Supplied text:
— start —

Now that we have seen all the layers, let us assemble our network together. Assembling the network together takes several steps and tricks and there isn’t one way to do that. To make things nice, clean and modular, let us use python class to structure the network class. Before we even begin the network, we need to setup the dataset. We can then setup our network. We are going to setup the popular Lenet5 [LBD+90]. This network has many incarnations, but we are going to setup the latest one. The MNIST images that are input are 28 \times 28. The input is fed into two convolution layers with filter sizes 5 \times 5 and 3 \times 3 with 20 and 50 filters, respectively. This is followed by two fully-connected layers of 800 neurons each. The last softmax layer will have 10 nodes, one for each class. In between, we add some dropout layers and normalization layers, just to make things a little better.

Let us also fix this by using global definitions (refer to them all in lenet.gloabl_definitions module).

— end —

Entries supplied:
— start —

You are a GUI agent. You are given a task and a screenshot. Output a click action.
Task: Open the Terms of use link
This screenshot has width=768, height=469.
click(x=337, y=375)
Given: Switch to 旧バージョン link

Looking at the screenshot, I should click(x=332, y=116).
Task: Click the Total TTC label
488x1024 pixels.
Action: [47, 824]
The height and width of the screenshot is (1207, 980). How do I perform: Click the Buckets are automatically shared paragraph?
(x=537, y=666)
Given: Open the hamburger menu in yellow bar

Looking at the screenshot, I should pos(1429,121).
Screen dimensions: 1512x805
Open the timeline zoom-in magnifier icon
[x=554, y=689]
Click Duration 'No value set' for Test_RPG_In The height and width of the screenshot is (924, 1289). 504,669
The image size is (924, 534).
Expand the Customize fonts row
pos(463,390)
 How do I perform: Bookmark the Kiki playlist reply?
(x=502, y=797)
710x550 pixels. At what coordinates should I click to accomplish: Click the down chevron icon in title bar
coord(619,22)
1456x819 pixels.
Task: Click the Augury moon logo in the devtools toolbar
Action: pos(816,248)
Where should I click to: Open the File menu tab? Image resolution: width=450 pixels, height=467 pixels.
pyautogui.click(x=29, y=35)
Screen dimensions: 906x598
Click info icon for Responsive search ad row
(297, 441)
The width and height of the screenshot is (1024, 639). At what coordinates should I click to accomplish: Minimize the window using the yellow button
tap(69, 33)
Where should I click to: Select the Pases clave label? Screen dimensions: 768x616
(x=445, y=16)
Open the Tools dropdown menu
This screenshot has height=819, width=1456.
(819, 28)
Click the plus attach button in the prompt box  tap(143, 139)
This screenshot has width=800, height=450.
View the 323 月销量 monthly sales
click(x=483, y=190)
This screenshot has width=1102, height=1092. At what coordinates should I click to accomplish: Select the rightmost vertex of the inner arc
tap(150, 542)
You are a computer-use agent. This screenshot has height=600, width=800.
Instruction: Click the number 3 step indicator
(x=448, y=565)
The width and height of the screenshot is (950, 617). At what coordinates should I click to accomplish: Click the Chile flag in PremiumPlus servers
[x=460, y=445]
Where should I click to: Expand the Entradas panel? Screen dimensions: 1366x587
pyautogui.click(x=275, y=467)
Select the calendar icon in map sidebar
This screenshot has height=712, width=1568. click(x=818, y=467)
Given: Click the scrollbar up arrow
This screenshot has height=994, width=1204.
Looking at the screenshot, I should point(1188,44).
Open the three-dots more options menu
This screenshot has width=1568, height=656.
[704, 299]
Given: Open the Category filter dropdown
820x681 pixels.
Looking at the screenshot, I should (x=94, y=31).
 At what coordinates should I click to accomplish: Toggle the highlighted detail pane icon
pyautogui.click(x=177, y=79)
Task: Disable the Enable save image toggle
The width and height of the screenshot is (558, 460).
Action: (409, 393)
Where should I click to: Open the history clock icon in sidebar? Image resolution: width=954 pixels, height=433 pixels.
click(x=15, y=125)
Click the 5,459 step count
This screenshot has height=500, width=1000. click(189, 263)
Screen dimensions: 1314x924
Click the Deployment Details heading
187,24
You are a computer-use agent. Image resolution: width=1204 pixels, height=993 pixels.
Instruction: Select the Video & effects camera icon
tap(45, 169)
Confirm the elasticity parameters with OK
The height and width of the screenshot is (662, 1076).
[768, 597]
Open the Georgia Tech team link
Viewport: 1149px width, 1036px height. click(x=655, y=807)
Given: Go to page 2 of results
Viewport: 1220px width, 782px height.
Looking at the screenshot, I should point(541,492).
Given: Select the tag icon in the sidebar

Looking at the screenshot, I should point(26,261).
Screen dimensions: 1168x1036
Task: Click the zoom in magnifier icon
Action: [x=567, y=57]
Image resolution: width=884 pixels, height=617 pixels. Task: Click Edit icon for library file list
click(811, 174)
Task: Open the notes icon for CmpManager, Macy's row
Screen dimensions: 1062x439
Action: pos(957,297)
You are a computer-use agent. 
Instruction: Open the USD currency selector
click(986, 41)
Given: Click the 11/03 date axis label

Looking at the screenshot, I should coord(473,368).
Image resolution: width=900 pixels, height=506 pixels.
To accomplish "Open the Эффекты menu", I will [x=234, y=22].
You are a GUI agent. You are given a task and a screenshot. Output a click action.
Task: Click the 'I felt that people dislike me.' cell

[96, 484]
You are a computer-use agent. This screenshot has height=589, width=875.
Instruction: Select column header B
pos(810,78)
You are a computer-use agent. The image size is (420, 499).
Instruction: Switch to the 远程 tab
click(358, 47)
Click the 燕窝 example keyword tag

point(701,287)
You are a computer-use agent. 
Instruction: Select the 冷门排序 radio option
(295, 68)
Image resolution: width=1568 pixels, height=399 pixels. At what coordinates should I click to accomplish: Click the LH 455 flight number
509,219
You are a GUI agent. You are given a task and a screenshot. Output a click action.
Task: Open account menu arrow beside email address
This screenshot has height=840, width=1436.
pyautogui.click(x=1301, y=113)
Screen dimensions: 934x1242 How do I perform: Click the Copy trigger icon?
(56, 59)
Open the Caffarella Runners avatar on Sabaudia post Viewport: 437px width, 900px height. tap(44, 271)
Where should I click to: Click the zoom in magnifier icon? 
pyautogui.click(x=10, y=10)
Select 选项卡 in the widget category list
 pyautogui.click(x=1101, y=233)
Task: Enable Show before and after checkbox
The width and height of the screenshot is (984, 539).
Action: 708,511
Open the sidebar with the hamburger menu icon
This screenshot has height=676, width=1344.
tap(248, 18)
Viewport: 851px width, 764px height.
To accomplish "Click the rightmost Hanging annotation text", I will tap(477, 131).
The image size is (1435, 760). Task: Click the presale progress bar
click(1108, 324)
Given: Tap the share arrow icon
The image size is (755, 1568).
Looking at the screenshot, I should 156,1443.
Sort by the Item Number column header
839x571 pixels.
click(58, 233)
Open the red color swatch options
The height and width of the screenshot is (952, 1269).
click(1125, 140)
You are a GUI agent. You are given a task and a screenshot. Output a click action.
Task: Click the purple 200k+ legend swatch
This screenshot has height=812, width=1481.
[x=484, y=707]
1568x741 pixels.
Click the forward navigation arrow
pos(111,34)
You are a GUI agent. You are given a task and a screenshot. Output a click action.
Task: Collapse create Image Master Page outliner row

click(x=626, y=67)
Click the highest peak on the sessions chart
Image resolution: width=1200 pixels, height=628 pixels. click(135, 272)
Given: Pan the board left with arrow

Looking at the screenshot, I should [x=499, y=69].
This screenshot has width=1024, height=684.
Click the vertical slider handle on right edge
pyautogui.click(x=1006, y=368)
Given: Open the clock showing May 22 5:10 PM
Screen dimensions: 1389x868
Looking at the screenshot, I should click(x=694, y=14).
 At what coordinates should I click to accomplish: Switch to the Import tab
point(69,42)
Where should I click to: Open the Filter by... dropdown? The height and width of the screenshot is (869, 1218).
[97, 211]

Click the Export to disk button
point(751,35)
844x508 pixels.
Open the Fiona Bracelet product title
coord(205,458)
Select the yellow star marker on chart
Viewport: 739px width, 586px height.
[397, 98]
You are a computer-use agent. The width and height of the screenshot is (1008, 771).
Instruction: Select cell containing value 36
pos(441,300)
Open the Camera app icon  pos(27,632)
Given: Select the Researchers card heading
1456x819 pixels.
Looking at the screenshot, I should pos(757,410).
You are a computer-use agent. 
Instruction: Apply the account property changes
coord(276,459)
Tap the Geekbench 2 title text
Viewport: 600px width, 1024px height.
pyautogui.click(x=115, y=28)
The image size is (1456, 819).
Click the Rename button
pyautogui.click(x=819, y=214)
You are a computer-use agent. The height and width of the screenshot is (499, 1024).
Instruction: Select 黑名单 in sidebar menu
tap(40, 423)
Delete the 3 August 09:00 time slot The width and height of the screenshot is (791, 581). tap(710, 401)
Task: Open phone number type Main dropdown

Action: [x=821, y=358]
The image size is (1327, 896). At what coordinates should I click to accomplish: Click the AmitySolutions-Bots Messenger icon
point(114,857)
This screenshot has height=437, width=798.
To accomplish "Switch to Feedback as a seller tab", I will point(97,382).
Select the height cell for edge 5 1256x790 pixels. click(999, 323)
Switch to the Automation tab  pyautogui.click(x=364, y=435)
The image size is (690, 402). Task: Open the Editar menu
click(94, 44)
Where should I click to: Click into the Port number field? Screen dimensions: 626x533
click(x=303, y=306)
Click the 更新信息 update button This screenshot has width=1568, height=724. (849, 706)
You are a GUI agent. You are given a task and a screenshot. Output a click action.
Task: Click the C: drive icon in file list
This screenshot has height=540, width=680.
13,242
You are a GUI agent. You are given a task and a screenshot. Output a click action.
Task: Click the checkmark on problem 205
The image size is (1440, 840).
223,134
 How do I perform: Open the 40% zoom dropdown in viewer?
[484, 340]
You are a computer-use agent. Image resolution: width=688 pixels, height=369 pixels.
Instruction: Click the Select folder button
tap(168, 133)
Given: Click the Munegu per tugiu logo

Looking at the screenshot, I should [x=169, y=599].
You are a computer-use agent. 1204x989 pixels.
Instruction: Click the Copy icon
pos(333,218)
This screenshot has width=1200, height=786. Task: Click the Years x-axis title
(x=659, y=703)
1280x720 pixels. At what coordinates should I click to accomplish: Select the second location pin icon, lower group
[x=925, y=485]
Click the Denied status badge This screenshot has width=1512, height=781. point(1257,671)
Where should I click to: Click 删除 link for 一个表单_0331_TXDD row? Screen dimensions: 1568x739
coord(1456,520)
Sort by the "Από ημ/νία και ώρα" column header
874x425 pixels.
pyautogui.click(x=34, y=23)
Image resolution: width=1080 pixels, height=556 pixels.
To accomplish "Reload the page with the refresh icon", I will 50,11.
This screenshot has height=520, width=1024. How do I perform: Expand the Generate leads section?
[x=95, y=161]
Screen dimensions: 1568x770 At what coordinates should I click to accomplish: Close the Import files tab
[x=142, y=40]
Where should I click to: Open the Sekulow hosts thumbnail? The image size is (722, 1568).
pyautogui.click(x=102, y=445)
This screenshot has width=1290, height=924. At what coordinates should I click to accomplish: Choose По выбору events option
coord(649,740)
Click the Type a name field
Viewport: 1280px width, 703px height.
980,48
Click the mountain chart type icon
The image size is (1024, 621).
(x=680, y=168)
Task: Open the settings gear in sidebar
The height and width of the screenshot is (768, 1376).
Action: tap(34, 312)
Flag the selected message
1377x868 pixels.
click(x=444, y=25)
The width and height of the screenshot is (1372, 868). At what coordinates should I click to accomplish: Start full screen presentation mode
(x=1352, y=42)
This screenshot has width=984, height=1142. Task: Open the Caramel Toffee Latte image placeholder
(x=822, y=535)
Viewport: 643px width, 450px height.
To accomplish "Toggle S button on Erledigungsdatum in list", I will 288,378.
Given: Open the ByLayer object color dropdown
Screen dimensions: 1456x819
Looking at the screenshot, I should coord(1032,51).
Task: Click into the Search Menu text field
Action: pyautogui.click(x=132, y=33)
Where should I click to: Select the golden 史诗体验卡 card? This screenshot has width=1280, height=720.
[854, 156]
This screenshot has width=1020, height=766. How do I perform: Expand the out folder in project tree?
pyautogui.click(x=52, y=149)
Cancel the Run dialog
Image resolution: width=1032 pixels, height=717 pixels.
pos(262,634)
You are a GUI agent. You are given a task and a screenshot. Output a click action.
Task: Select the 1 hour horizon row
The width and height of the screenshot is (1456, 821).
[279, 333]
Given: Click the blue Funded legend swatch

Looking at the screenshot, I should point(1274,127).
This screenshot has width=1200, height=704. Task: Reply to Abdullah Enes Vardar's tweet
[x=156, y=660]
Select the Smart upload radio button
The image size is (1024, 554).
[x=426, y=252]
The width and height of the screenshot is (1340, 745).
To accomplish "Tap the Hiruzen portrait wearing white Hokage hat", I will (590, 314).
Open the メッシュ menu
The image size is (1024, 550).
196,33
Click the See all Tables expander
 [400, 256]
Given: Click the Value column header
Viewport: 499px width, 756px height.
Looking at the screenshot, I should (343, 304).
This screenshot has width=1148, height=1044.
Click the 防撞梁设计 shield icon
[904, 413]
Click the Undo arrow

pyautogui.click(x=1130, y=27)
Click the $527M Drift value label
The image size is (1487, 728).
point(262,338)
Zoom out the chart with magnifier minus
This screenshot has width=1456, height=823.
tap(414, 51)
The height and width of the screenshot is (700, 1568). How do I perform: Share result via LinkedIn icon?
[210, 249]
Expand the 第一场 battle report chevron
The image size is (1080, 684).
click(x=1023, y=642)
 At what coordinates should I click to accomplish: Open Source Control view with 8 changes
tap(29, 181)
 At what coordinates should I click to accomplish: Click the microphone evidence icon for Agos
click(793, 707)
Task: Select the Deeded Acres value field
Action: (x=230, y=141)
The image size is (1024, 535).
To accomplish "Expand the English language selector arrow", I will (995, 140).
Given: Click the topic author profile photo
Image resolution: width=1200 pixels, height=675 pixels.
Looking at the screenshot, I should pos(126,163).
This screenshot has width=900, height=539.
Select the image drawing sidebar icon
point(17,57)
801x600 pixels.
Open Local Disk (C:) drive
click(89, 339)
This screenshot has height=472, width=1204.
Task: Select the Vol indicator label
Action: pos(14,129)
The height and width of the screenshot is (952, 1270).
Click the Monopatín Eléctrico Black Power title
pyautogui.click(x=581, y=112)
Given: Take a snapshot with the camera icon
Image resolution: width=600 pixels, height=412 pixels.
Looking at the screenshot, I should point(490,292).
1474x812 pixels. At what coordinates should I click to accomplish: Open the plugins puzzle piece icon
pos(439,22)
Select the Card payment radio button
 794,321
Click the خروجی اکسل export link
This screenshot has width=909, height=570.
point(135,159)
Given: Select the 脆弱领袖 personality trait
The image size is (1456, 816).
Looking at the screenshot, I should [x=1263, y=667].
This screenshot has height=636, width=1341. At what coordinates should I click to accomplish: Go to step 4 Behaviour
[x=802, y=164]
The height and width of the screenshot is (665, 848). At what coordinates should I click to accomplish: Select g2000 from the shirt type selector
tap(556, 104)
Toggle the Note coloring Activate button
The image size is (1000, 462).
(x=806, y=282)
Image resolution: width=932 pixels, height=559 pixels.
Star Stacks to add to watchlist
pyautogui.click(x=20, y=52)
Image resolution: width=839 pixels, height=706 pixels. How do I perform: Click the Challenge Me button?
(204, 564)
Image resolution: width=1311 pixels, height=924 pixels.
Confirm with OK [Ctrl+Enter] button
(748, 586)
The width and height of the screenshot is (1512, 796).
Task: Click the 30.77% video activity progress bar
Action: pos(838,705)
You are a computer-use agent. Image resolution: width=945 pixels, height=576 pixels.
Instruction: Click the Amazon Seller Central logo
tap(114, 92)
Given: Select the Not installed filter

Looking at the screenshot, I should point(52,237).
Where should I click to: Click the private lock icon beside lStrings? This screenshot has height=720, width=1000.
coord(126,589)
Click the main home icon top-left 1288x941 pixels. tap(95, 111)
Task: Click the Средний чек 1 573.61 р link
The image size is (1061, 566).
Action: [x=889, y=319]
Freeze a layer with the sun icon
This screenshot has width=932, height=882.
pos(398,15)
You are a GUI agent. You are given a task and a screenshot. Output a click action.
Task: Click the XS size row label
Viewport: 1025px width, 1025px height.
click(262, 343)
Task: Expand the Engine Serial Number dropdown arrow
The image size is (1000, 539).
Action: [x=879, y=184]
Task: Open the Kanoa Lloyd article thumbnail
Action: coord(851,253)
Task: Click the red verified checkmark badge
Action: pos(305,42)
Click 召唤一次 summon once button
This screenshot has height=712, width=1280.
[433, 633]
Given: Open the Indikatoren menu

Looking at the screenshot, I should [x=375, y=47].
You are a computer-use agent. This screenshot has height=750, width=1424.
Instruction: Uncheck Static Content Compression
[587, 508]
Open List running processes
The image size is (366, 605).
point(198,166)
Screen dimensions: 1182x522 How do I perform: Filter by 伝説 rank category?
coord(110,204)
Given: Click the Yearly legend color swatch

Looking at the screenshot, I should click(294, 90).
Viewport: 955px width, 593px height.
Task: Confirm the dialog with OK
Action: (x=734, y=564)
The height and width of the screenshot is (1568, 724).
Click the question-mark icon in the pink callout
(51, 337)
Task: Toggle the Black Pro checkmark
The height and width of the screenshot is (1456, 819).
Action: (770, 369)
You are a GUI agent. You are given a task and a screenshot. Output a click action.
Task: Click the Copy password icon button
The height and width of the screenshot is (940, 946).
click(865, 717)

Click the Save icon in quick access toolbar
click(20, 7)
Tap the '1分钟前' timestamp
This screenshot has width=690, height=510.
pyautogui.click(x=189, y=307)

— end —

Objective:
Resume the write-up on building the LeNet5 network in Python, starting right after its final sentence.

Final answer:
# Some Global Defaults for Network
C1 = 20     # Number of filters in first conv layer
C2 = 50     # Number of filters in second conv layer
D1 = 1200    # Number of neurons in first dot-product layer
D2 = 1200    # Number of neurons in second dot-product layer
C = 10      # Number of classes in the dataset to predict
F1 = (5,5)  # Size of the filters in the first conv layer
F2 = (3,3)  # Size of the filters in the second conv layer
DROPOUT_PROBABILITY = 0.5 # Probability to dropout with.

# Some Global Defaults for Optimizer
LR = 0.01   # Learning rate
WEIGHT_DECAY_COEFF = 0.0001 # Co-Efficient for weight decay
L1_COEFF = 0.0001 # Co-Efficient for L1 Norm
MOMENTUM = 0.7 # Momentum rate
OPTIMIZER = 'adam' # Optimizer (options include 'adam', 'rmsprop') Easy to upgrade if needed.


Tensorflow examples provides the MNIST dataset in a nice feeder-worthy form, which as a theano user, I find very helpful. The example itself is at tf.examples.tutorials.mnist.input_data() for those who want to check it out. You can quite simply import this feeder as follows:

from tensorflow.examples.tutorials.mnist import input_data as mnist_feeder

Using this, let us create a class that will not only host this feeder, but will also have some placeholders for labels and images.

def __init__ (self, dir = 'data'):
    self.feed = mnist_feeder.read_data_sets (dir, one_hot = True)

    with tf.variable_scope('dataset_inputs') as scope:
        self.images = tf.placeholder(tf.float32, shape=[None, 784], name = 'images')
        self.labels = tf.placeholder(tf.float32, shape = [None, 10], name = 'labels')

This now creates the following section of the graph:


Fig. 10 Dataset visualized in tensorboard.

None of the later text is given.